(Stored entries)
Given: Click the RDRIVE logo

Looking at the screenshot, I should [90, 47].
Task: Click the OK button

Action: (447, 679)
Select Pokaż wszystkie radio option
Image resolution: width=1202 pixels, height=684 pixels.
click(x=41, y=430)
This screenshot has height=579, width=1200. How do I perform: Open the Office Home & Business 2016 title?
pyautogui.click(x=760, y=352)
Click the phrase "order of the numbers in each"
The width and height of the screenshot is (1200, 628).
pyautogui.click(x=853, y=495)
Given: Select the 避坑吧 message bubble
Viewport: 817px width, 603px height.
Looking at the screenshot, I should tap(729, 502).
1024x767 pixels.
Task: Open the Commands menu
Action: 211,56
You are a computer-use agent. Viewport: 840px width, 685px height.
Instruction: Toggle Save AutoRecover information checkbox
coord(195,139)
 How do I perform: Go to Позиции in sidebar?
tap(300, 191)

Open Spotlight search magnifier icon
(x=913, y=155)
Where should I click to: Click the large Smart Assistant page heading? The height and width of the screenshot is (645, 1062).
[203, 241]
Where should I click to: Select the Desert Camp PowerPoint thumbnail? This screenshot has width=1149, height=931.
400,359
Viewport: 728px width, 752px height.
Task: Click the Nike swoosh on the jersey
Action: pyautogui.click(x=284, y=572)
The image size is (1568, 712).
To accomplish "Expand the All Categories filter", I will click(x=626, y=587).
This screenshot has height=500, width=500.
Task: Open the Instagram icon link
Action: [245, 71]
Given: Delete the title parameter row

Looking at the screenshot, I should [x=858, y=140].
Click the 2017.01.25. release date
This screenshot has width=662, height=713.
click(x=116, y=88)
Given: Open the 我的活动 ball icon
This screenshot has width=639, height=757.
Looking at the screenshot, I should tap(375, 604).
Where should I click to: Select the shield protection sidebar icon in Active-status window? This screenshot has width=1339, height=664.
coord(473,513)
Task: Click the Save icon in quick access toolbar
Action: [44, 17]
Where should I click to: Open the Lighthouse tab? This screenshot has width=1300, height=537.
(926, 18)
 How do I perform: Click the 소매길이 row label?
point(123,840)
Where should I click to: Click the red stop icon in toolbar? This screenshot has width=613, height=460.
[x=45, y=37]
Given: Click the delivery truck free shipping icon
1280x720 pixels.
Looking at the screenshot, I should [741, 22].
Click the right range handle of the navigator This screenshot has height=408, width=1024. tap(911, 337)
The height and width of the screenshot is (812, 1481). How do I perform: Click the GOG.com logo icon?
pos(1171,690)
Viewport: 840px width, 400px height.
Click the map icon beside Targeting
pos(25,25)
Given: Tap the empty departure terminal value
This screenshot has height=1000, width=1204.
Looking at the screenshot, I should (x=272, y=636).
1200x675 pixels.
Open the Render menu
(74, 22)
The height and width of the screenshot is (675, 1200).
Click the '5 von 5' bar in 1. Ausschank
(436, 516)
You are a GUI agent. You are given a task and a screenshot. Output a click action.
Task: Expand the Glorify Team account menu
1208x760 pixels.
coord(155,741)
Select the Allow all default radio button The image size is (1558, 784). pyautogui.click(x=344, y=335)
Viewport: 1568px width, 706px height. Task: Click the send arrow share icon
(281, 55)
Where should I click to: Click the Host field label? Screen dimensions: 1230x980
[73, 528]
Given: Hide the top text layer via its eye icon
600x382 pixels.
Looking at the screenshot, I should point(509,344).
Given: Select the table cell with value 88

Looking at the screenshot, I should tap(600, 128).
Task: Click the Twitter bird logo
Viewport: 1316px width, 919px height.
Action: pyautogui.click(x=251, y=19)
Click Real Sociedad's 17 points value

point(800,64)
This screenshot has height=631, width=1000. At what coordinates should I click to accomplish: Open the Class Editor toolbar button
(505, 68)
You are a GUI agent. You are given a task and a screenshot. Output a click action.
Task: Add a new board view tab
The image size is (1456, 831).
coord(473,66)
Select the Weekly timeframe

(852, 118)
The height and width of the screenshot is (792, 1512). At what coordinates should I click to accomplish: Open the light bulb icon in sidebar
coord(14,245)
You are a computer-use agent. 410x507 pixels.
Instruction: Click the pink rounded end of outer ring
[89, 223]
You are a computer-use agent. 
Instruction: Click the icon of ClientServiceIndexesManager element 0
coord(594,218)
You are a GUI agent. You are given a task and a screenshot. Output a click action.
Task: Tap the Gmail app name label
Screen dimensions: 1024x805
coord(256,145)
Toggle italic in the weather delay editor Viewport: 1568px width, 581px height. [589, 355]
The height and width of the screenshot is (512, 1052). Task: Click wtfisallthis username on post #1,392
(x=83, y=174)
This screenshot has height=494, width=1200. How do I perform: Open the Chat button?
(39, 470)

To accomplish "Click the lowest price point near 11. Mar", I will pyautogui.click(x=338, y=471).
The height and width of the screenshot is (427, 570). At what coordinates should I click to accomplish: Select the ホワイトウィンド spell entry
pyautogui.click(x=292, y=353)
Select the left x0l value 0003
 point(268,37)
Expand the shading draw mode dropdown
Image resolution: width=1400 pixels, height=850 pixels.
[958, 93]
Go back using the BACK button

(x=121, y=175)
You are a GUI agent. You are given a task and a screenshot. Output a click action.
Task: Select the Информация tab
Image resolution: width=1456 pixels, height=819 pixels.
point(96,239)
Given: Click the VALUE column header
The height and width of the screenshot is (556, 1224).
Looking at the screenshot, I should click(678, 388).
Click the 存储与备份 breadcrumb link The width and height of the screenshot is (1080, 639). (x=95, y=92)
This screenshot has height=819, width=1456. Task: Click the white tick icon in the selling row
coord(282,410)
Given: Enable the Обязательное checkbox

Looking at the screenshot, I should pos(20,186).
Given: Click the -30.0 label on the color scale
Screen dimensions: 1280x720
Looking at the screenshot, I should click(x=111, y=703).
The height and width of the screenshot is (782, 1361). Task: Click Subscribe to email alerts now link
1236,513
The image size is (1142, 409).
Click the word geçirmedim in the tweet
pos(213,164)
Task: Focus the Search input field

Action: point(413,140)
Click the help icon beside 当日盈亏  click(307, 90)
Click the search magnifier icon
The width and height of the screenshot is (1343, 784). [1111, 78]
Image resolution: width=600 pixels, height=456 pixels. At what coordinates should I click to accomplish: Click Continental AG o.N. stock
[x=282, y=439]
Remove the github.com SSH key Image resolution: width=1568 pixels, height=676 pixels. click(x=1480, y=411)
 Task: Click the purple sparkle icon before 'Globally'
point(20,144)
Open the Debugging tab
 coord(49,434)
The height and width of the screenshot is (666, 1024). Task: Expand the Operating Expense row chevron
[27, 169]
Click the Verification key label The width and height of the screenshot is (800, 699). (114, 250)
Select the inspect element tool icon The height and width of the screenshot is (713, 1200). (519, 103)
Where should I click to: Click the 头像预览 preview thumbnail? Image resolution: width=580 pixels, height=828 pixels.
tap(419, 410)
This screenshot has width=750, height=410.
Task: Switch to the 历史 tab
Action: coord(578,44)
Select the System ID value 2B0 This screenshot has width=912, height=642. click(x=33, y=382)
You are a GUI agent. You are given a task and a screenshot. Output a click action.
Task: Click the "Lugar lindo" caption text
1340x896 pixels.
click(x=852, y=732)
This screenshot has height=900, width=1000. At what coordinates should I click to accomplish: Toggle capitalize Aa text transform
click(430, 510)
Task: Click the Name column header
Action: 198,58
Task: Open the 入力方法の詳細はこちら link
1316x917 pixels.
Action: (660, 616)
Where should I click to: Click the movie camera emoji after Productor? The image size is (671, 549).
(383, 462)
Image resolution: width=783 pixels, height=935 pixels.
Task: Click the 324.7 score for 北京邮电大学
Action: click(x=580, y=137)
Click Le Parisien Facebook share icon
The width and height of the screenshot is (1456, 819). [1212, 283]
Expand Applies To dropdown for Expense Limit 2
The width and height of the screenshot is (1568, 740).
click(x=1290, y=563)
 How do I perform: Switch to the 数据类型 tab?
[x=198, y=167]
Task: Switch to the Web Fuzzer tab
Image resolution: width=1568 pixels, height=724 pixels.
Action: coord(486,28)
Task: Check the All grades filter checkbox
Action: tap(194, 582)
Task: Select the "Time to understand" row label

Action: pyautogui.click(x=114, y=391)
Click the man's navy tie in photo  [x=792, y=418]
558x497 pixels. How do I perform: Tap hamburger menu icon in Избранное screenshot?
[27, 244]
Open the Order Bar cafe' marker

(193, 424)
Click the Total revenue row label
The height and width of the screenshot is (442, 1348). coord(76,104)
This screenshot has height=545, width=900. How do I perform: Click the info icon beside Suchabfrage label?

[REQUIREMENT]
Copy all lines above containing the string "radio".

[RESULT]
Select Pokaż wszystkie radio option
Select the Allow all default radio button The image size is (1558, 784). pyautogui.click(x=344, y=335)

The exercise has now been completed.